According to BTC.com’s on-chain monitoring resource, difficulty could even increase if current prices remain the same. This would add 0.5% to an already high metric.
Screenshot of the Bitcoin network basics overview. Source: BTC.com
If it comes to the miners themselves, opinions suggest that it is those who are less efficient — or newcomers with a higher cost base — who have been forced out.
Charles Edwards, CEO and asset manager Capriole, uploaded data to social media last week. It shows that the average production cost for miners is around $26,000. $16,000 of that is electricity. This means that overheads for miners directly impact their ability to reduce losses in the current environment.
Edwards stated that although we traded below Electrical Cost in June and the floor has since fallen as inefficient miners capitulate,”

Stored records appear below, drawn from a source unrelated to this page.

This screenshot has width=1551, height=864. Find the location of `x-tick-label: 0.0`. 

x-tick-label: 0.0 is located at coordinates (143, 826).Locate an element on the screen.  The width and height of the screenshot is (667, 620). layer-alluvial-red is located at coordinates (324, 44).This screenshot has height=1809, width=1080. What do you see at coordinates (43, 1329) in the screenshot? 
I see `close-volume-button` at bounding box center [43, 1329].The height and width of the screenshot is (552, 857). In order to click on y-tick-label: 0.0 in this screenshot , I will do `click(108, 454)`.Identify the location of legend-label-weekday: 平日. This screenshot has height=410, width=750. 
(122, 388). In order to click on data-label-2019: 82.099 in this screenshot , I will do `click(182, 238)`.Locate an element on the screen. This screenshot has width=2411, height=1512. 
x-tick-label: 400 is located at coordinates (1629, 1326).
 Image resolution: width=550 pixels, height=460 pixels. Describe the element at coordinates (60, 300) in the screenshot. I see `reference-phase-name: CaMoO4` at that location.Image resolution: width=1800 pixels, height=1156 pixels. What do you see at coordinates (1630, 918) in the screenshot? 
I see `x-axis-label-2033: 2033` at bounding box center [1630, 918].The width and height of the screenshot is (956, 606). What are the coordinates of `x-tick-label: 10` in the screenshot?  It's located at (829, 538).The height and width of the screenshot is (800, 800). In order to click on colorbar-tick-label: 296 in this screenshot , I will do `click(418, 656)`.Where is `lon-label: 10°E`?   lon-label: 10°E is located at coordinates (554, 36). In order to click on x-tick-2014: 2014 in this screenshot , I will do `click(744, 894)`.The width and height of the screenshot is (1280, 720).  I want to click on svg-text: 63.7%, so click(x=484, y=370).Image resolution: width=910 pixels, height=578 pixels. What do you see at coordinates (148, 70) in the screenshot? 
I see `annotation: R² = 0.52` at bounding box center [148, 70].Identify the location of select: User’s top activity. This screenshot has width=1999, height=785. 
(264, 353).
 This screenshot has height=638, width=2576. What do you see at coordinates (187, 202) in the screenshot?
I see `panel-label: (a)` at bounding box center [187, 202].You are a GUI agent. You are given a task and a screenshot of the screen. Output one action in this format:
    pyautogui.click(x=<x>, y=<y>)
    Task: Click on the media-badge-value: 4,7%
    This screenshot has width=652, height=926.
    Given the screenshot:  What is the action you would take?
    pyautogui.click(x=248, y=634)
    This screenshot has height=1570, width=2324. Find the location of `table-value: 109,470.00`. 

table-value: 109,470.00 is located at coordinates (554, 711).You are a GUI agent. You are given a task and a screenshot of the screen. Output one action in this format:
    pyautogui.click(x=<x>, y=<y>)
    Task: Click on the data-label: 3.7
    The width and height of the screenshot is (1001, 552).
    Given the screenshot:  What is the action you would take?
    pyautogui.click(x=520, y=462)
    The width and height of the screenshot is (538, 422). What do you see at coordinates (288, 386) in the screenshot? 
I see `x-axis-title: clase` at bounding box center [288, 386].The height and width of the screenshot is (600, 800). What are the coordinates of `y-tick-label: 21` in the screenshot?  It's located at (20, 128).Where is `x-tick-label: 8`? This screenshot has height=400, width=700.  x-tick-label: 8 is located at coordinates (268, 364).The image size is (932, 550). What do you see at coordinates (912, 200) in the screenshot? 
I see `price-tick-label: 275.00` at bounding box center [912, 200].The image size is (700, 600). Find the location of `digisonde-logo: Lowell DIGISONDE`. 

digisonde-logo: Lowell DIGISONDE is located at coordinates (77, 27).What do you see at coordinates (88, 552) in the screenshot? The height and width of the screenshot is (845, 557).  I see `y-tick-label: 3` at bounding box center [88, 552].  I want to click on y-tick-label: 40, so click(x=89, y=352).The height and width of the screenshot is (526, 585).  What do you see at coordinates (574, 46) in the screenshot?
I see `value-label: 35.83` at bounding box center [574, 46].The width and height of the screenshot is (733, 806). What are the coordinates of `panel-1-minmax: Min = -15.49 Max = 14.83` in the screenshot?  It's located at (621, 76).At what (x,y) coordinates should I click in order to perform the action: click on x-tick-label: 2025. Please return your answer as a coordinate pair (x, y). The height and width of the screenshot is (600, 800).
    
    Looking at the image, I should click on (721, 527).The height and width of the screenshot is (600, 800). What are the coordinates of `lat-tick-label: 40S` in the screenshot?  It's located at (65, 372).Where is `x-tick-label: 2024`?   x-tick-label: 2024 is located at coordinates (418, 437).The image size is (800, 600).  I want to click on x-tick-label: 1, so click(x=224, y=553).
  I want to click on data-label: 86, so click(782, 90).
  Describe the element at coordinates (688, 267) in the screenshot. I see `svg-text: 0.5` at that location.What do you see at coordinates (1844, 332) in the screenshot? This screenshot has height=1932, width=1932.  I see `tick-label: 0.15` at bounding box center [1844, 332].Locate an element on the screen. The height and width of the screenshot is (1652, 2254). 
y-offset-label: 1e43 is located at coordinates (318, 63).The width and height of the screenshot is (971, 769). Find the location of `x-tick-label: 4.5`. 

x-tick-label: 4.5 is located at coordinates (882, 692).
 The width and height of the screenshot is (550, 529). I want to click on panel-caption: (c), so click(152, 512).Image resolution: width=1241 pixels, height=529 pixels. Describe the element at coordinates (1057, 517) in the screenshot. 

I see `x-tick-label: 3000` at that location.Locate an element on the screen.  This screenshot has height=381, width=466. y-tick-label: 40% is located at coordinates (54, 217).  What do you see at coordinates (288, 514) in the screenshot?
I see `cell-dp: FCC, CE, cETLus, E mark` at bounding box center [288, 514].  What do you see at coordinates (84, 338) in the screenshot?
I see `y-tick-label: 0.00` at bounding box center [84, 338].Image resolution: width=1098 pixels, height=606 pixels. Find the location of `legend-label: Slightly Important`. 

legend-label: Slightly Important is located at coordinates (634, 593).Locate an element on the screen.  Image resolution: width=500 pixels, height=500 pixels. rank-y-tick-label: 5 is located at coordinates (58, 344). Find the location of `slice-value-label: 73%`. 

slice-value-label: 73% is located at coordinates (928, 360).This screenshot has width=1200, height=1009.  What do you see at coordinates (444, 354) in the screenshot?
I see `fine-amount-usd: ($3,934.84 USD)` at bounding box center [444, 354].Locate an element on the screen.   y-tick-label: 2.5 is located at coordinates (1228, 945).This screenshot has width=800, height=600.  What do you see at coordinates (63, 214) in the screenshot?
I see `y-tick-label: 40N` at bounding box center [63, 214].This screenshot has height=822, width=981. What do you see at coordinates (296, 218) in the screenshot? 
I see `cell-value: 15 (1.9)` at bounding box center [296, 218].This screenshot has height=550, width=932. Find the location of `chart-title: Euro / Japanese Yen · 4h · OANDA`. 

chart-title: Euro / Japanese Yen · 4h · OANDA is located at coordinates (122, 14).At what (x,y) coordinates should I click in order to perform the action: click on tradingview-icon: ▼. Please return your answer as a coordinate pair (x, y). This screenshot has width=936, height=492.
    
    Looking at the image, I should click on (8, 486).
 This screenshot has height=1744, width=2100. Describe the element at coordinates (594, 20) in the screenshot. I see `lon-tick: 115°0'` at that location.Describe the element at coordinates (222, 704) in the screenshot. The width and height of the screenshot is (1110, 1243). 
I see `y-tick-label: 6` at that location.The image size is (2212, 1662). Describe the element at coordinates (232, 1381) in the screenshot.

Production cost chart for Bitcoin miners. Source: Charles Edwards/Twitter
Sea of Lows
The Bitcoin on-chain metrics that point to record overselling are not new in this year or the past weeks.
Related: Top 5 Cryptocurrencies to Watch This Week: BTC. SHIB. MATIC. ATOM. APE.
This trend continues into July as the network revisits scenarios that were not possible since March 2020’s cross-market crash.
Glassnode, an on-chain analytics company, has found that the number of coins lost is at its highest level since July 2020. Glassnode examined the weekly average of unspent transaction outputs in loss.
Bitcoin UTXOs loss chart (7-day moving mean). Source: Glassnode
Similar to the previous two years, the profit percentage for UTXOs was just slightly below 72% in July 3.
Bitcoin % UTXOs profit chart (7-day moving mean) Source: Glassnode
Some of the silver linings that can be found in bear markets are welcome, even if they are rare. Bitcoin transaction fees were once very high during bullish periods with intense network activity. They are now at their lowest level since July 2020. Glassnode revealed that the median fee is $1.15.
Chart of the Bitcoin median transaction fees. Source: Glassnode
Cointelegraph reported that the same applies to Ethereum network gas prices.
com. You should do your research before making any investment or trading decision.